Considering the government approval is needed even in case of transfer of ownership, even exits could be impacted, she added.
Some of the top Indian tech companies that have Chinese investors include PayTm, Ola, BigBasket, Byju's, Dream11, MakeMyTrip and others. Any fresh investment in these companies from existing investors will face additional scrutiny, increase approval times and consequently lengthen the transaction completion timelines.
According to a February 2020 report by think tank Gateway House, Chinese tech investors have put an estimated $4 billion into Indian start-ups.

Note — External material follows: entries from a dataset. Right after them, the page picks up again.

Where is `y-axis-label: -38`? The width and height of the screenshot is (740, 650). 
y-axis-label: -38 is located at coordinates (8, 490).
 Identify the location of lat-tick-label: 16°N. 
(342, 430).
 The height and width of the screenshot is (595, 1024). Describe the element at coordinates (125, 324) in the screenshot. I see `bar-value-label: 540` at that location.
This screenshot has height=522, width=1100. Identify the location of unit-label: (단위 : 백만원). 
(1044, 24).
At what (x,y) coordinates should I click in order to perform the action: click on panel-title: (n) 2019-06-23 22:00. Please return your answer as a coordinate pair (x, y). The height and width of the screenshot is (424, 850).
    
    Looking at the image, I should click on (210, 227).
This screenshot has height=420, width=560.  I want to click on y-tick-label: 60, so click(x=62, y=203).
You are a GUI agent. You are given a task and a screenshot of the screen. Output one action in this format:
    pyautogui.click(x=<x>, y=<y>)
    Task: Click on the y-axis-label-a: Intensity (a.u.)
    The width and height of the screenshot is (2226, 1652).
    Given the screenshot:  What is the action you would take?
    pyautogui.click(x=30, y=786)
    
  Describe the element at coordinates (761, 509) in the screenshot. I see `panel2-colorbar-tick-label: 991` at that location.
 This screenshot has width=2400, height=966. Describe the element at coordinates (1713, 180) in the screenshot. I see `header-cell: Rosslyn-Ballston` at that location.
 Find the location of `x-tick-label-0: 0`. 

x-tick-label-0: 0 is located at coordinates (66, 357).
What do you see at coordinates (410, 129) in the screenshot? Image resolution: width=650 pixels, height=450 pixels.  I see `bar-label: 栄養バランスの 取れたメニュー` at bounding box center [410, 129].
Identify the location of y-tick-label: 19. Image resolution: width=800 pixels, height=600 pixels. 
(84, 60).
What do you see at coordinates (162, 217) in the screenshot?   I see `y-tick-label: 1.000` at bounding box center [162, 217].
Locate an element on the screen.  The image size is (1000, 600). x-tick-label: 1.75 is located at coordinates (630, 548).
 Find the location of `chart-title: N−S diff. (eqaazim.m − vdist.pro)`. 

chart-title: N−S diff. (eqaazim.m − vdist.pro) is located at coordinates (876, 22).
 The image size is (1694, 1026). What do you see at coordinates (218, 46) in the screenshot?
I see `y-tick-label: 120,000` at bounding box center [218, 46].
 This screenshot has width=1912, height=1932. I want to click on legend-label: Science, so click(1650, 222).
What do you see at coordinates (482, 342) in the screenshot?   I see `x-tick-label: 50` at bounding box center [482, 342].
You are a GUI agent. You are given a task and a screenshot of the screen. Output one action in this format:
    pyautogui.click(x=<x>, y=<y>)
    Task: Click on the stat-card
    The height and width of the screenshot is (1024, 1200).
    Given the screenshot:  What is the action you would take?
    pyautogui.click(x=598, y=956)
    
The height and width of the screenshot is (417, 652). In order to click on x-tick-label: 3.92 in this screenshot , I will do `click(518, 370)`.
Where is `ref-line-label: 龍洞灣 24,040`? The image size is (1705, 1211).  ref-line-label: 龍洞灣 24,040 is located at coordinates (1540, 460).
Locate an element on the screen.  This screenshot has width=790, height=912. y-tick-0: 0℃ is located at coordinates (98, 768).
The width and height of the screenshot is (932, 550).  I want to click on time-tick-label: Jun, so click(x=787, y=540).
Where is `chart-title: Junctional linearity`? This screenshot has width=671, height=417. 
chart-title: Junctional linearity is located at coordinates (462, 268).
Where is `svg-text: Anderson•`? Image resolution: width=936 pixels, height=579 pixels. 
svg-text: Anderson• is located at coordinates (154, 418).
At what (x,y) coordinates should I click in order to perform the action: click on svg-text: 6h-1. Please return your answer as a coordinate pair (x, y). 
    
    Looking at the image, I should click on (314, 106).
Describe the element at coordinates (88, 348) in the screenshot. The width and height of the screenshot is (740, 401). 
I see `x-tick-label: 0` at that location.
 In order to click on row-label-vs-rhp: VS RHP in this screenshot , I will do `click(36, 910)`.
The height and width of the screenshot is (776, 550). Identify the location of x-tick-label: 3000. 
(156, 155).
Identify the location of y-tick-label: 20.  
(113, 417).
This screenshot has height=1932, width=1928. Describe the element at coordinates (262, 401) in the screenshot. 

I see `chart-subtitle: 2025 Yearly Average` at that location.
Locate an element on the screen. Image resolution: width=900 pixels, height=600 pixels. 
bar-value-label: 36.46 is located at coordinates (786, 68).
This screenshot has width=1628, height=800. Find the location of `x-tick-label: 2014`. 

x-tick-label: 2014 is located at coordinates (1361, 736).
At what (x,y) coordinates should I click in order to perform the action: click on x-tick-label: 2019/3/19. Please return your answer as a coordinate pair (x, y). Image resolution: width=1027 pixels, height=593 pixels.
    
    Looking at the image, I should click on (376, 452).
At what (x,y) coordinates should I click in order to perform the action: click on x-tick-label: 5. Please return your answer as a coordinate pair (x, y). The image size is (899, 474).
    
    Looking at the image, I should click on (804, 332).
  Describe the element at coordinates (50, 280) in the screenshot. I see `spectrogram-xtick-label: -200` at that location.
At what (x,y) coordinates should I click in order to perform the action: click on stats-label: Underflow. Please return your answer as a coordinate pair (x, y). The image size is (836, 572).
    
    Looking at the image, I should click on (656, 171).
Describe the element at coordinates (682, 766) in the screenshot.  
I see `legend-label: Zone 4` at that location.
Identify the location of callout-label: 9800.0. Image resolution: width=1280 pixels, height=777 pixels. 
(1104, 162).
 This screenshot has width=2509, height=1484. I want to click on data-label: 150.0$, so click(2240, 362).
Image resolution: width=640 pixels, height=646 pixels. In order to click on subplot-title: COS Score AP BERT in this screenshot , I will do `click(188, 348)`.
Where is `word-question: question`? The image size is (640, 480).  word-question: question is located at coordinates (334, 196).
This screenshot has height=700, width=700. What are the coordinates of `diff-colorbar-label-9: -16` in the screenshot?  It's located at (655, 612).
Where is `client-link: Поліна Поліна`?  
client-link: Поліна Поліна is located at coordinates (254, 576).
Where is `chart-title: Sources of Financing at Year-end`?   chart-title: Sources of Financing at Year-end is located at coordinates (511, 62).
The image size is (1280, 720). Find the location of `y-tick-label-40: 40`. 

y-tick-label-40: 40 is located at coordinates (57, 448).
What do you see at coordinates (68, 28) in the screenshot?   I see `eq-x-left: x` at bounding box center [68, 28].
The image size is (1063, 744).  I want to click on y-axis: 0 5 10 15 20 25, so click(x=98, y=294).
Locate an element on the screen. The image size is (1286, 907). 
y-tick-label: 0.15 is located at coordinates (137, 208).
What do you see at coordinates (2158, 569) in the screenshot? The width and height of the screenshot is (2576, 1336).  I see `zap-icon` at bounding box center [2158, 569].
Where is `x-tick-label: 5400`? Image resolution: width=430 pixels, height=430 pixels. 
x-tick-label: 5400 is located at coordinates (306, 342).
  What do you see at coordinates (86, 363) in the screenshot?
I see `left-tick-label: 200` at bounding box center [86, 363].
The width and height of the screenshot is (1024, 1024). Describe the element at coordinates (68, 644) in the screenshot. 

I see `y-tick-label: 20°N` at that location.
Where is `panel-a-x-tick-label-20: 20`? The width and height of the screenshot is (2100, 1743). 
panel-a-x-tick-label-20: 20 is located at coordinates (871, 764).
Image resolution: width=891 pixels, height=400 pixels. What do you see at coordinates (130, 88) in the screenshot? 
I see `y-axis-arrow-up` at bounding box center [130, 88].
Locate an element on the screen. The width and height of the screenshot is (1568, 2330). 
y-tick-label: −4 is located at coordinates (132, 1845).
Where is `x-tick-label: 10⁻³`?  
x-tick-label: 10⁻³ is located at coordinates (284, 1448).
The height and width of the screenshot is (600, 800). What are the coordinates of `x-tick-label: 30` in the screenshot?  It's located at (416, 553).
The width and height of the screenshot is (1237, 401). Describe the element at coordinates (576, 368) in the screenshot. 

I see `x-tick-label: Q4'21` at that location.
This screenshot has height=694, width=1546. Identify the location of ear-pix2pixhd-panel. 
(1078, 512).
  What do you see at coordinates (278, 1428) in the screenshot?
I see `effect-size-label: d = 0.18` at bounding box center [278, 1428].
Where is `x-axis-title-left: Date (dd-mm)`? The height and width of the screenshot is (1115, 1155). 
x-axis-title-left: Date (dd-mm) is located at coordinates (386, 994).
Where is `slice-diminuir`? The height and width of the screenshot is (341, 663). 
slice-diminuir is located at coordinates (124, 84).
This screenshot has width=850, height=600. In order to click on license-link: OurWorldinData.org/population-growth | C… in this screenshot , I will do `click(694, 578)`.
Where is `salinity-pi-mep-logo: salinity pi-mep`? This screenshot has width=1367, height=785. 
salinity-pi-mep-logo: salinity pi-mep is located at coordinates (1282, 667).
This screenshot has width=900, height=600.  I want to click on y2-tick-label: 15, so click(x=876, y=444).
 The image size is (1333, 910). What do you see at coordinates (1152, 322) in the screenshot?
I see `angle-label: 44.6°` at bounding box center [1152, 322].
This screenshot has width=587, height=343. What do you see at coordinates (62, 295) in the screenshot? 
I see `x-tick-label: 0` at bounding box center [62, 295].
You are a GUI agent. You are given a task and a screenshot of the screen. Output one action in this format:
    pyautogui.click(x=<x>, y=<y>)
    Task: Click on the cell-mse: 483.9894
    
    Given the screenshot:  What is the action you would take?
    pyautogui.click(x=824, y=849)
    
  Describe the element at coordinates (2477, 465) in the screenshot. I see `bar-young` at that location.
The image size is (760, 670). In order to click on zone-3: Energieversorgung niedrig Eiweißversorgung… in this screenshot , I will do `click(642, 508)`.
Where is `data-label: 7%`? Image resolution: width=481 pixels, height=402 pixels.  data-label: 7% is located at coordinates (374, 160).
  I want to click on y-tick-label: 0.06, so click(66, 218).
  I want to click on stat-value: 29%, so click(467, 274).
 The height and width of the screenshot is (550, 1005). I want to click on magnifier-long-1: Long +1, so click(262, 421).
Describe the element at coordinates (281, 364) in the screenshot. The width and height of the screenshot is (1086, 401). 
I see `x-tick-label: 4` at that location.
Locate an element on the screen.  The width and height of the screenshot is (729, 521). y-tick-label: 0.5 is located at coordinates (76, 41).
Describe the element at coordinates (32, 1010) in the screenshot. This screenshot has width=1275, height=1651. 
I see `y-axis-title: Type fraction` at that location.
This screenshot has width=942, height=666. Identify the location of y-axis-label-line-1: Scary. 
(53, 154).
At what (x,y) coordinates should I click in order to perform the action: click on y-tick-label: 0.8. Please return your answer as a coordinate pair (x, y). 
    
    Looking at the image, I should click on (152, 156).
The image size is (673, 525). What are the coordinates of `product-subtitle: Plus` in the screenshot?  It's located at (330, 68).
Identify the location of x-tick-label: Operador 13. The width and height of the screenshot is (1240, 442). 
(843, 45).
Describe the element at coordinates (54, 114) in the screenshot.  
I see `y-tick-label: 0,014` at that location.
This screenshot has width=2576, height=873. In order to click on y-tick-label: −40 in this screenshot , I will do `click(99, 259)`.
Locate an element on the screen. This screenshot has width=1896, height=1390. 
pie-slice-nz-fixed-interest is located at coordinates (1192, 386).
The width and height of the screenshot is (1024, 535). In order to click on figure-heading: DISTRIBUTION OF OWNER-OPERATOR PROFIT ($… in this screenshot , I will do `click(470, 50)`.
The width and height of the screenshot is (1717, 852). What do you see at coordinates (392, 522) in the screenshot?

"Such is their success that over the five years ending March 2020, 18 of India’s 30 unicorns are now Chinese-funded. TikTok, the video app, has 200 million subscribers and has overtaken YouTube in India. Alibaba, Tencent and ByteDance rival the U.S. penetration of Facebook, Amazon and Google in India. Chinese smartphones like Oppo and Xiaomi lead the Indian market with an estimated 72% share, leaving Samsung and Apple behind," the report said.
This is unlike Chinese investments in a lot of India's neighbours and elsewhere which have been focused on investing in physical assets.
"Existing investments, especially Chinese investments in the digital economy space, as well as the personal electronics space will be grandfathers and not require government approval, any further investments by Chinese firms (either directly or indirectly) will now take place through the approval route," said Atul Pandey, Partner, Khaitan and Co.
In a bid to prevent beneficial ownership from falling in the hand of Chinese firms the notification also restricts any transfer of investments without government nod however, the mode of computation of ‘beneficial ownership’ is still unclear.
Ministry of Corporate Affairs (MCA) guidelines has defined 'individuals' who could be beneficial owners.
"This would impact all transactions which involves foreign investment from or transfer of stake to Chinese investors, irrespective of the amount of investment and whether such investment will lead to acquisition of control, private equity firms having Chinese stake irrespective of whether such stake is a minority stake or even if such ownership is a passive ownership without any control rights, companies not based in China, but whose beneficial interest is with Chinese entities," said Pandey.